Judicial Independence in Australia Conference at the TC Beirne School of Law, sponsored by the Magna Carta Committee of the Rule of Law Institute of Australia on the 10 -11 July 2015 was a resounding success. Former Chief Justice of the High Court of Australia the Honourable Sir Anthony Mason gave the keynote address. A selection of his thoughts on judicial independence, it’s history, definition and the importance of collaboration in multi-member courts can be found below. Sir Anthony began with discussing the origins of judicial independence.The recent
Judicial independence as it is today began in 1701. The Australian Constitution in Sec 72 guarantees the independence of federal and state judges. The purpose of is that judges are not intimidated by the executive. Now the concept has wider scope and includes independence from media and other external “threats”. Institutional independence of courts is challenged by reliance on funding from government for the operation of the courts. Depriving a court of its funding could be a serious threat to judicial independence as changing judicial remuneration. Judicial independence can mean many things, including not influenced by others, this is the more common definition now. The object of judicial independence is to preserve impartiality, free from partisanship and ideological commitment. Justice Scalia of the Supreme Court of the United States identifies three views of what judicial independence is, ” a lack of bias”, ” lack of preconception”, ” open-mindedness” .He then went on to talk about multi-member courts and retaining judicial independence for individual judges.

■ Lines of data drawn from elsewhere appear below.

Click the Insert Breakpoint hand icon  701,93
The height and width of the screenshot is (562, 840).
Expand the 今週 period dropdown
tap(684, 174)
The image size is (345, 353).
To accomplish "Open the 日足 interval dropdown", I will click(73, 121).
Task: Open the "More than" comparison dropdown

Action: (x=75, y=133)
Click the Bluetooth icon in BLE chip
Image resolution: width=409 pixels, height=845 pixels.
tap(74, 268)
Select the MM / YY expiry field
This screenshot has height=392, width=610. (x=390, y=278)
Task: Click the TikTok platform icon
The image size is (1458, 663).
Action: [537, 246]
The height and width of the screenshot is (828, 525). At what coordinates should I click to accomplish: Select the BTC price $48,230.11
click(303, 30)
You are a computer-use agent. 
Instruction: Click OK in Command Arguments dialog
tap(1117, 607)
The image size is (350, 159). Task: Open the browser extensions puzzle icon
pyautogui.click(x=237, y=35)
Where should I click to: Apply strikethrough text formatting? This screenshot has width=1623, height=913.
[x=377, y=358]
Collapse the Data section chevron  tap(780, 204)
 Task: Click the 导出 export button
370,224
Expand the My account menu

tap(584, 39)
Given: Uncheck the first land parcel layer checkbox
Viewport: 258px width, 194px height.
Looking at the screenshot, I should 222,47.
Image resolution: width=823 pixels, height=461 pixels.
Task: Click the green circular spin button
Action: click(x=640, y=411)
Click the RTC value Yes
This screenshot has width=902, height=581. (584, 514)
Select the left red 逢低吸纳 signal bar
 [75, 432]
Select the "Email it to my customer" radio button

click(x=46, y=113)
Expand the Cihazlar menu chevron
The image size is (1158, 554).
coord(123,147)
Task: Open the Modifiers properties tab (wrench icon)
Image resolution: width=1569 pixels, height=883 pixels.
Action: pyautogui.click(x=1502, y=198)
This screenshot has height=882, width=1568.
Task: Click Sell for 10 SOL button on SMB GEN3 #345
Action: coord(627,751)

Former High Court Justice The Hon Dyson Heydon identifies the concept of the “enemy within” in his speech Threats to Judicial Independence ‘The Enemy Within’, he speaks of a dominating judge impacting on judicial independence. Sir Anthony pointed out that in this context there need be two conditions for judicial independence to be under threat, a dominating judge and “sheep-like” colleagues who accept the view of the dominating judge. Intellectual leadership does not threaten judicial independence. When we look for new judges, we should only have candidates who are known for their independence. Collaboration in the production of judgments is favoured by Sir Anthony but needs to work alongside the right of the individual judges to hold their own views and express them. Dissenting judges have a responsibility to outline why they are dissenting when they write an individual judgement. Collective judgments can be problematic as it is hard to know who contributed what to the judgement. However, when the judgement contains the provision of a statement that all judges have contributed to the judgment, in the experience of Sir Anthony there is true collaboration.In the future Sir Anthony feels that”Maybe we need to have a redefinition of judicial power” to include judges making public statements about legal issues and being able to exercise their independence for the benefit of the law and the people.